The similarity is striking, the more so since the latest project by the expatriate New Zealand director, who's now one of the hardest-working helmers in Hollywood, is about two Kennedys and zooms in on the fortnight when the world came closest to the edge of the nuclear abyss.
In October 1962, American U2 surveillance photos revealed that the Soviet Union was installing nuclear weapons in Cuba.
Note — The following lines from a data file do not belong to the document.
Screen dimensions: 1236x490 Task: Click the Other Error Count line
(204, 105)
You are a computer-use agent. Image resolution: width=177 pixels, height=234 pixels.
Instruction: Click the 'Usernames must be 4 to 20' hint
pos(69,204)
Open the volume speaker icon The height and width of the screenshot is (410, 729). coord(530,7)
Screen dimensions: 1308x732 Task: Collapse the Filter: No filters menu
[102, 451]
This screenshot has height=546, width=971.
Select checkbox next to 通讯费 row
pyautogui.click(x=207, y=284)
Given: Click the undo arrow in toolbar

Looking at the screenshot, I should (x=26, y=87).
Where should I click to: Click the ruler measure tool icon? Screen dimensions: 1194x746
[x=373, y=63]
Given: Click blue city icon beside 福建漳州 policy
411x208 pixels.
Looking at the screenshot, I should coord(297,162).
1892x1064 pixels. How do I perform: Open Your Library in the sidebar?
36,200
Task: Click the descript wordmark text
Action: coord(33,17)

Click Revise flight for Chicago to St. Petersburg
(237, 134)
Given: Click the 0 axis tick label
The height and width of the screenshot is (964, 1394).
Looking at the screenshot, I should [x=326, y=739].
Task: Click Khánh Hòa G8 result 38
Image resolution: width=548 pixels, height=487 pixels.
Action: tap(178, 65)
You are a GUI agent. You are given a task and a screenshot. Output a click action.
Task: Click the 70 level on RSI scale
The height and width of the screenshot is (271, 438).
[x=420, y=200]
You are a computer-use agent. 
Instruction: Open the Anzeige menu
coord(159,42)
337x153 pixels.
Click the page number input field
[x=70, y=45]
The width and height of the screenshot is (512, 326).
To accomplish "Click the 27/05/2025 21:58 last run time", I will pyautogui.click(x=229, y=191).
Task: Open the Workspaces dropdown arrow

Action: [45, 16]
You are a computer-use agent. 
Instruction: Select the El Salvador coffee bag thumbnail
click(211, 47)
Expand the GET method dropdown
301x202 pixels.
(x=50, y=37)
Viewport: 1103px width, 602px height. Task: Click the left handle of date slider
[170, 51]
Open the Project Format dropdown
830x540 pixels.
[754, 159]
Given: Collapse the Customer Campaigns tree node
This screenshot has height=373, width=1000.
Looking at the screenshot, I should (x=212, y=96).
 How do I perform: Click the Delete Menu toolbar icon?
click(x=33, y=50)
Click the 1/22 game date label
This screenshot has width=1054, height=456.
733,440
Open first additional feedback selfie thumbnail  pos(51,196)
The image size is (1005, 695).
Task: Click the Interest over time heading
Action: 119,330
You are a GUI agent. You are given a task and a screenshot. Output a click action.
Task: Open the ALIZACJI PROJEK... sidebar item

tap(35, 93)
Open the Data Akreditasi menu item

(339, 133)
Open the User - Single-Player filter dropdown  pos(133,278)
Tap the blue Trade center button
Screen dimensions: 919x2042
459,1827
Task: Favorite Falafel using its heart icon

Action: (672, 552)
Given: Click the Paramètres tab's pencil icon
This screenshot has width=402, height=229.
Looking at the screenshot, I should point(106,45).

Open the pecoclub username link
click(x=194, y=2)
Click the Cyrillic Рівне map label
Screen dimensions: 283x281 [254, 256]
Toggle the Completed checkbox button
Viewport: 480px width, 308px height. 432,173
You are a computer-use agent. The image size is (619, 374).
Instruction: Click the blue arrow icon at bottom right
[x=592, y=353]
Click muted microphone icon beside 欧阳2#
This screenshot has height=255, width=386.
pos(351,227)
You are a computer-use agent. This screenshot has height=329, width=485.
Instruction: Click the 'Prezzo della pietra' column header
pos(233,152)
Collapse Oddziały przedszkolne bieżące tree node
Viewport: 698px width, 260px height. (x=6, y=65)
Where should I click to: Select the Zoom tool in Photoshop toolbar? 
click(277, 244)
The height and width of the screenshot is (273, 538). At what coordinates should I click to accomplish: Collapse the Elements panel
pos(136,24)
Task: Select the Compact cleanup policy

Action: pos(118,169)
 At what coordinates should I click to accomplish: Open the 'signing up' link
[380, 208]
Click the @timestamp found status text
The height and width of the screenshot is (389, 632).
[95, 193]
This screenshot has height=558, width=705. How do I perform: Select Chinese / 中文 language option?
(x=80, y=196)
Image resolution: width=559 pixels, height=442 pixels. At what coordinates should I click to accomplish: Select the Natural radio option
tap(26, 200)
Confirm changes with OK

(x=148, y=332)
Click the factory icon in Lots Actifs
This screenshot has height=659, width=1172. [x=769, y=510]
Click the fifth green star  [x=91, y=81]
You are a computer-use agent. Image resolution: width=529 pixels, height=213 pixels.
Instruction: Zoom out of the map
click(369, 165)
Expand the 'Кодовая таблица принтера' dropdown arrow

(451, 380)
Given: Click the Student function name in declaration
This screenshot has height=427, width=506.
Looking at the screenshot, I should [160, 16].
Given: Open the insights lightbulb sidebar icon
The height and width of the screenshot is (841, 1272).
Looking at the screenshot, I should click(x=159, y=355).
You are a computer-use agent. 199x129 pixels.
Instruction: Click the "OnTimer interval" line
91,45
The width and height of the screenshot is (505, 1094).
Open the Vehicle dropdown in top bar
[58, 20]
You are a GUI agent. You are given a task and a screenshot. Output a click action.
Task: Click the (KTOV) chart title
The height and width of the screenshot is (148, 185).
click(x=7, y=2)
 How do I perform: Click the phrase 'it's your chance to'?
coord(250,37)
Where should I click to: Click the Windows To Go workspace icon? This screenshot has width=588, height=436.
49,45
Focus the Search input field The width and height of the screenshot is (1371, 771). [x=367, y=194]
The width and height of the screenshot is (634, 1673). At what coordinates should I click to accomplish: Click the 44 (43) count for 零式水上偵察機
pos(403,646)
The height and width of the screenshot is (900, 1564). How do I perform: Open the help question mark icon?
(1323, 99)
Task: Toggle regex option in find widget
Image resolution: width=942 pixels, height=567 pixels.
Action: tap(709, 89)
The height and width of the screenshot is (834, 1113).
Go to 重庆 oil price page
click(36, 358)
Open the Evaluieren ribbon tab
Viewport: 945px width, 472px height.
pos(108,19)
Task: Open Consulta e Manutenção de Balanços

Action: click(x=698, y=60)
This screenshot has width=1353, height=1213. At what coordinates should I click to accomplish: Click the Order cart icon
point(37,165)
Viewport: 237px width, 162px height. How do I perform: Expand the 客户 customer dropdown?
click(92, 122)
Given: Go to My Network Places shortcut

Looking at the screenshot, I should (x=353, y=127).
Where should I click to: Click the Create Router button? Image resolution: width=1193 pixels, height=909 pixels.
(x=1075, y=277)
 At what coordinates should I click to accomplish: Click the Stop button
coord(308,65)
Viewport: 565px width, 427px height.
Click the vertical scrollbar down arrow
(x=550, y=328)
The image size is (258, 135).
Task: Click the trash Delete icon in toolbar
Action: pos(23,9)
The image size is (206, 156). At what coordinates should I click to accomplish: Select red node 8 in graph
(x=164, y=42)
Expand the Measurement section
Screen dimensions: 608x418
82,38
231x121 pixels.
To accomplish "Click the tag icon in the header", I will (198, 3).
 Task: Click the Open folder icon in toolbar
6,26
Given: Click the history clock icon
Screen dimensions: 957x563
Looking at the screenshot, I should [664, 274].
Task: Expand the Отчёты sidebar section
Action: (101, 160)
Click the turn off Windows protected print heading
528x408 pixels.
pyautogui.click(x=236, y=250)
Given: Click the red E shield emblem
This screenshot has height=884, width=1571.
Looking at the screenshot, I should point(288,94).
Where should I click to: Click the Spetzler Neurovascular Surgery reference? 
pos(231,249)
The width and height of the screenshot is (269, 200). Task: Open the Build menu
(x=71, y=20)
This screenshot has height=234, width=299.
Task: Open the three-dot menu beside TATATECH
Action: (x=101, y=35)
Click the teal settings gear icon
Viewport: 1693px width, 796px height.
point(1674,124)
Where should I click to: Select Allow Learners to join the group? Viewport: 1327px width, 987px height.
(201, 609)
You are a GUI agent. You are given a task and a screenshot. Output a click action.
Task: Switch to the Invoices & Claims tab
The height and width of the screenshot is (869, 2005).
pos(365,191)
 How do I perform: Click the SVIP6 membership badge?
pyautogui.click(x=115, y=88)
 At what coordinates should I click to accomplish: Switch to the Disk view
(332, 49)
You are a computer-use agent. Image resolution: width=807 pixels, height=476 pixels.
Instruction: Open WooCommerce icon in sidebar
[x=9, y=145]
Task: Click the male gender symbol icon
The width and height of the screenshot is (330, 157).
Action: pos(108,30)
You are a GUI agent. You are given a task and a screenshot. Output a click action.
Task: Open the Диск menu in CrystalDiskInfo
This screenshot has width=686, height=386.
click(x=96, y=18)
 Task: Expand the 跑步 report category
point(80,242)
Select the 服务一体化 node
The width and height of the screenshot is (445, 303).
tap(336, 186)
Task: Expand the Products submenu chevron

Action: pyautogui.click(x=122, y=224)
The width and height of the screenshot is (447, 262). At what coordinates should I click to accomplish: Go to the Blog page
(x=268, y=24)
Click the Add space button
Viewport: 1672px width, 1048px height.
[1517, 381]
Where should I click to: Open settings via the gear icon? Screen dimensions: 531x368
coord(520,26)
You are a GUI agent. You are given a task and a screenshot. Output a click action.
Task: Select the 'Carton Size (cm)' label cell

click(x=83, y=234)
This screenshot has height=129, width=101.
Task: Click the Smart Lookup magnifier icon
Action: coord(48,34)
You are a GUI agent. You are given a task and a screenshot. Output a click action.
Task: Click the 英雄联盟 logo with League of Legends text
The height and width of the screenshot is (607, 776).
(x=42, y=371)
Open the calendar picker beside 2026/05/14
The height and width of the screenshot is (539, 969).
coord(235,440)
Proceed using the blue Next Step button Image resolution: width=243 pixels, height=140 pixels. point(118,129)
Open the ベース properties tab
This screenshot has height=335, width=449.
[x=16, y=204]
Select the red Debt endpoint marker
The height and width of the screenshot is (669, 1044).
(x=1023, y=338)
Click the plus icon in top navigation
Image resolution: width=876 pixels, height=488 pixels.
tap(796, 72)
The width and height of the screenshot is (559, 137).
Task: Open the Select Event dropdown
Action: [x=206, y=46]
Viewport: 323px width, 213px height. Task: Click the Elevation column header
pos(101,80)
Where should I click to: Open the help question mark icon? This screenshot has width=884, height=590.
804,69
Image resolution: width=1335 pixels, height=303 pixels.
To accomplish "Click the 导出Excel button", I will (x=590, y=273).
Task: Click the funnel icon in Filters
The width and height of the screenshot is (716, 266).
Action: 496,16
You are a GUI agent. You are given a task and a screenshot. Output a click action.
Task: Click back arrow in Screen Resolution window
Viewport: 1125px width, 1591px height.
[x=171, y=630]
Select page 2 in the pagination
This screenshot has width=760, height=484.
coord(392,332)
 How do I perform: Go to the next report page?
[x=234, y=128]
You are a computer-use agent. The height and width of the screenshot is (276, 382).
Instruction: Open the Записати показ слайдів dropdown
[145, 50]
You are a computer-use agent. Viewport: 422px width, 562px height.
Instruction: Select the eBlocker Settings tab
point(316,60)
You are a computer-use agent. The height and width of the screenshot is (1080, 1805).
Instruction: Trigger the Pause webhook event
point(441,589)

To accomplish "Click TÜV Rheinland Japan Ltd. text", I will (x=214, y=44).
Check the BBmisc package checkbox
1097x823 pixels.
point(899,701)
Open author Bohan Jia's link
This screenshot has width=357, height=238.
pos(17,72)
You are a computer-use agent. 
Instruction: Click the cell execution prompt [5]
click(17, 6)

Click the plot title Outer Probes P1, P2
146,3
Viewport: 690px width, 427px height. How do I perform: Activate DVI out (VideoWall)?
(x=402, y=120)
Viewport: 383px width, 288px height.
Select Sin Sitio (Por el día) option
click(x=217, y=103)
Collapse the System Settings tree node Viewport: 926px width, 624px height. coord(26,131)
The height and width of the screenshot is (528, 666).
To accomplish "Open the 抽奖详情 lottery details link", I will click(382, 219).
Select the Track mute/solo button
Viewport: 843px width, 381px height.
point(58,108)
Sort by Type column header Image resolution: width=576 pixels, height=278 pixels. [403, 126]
President John F. Kennedy's military chiefs wanted to respond with air strikes but other advisers, led by JFK's brother and Attorney-General Robert, urged caution to avoid a nuclear showdown.
Thirteen Days is a solid, if unspectacular, but strikingly gripping account of what history came to call the Cuban Missile Crisis, told almost entirely through the eyes of JFK'S policy adviser Kenny O'Donnell (Kevin Costner), whowas a crucial player in the drama.
The $200 million production includes some big airborne and waterborne action sequences but is mostly a film of men in suits talking
It picks up a thread that runs through Donaldson's film-making career - a fascination with the process of political power and how it is exercised.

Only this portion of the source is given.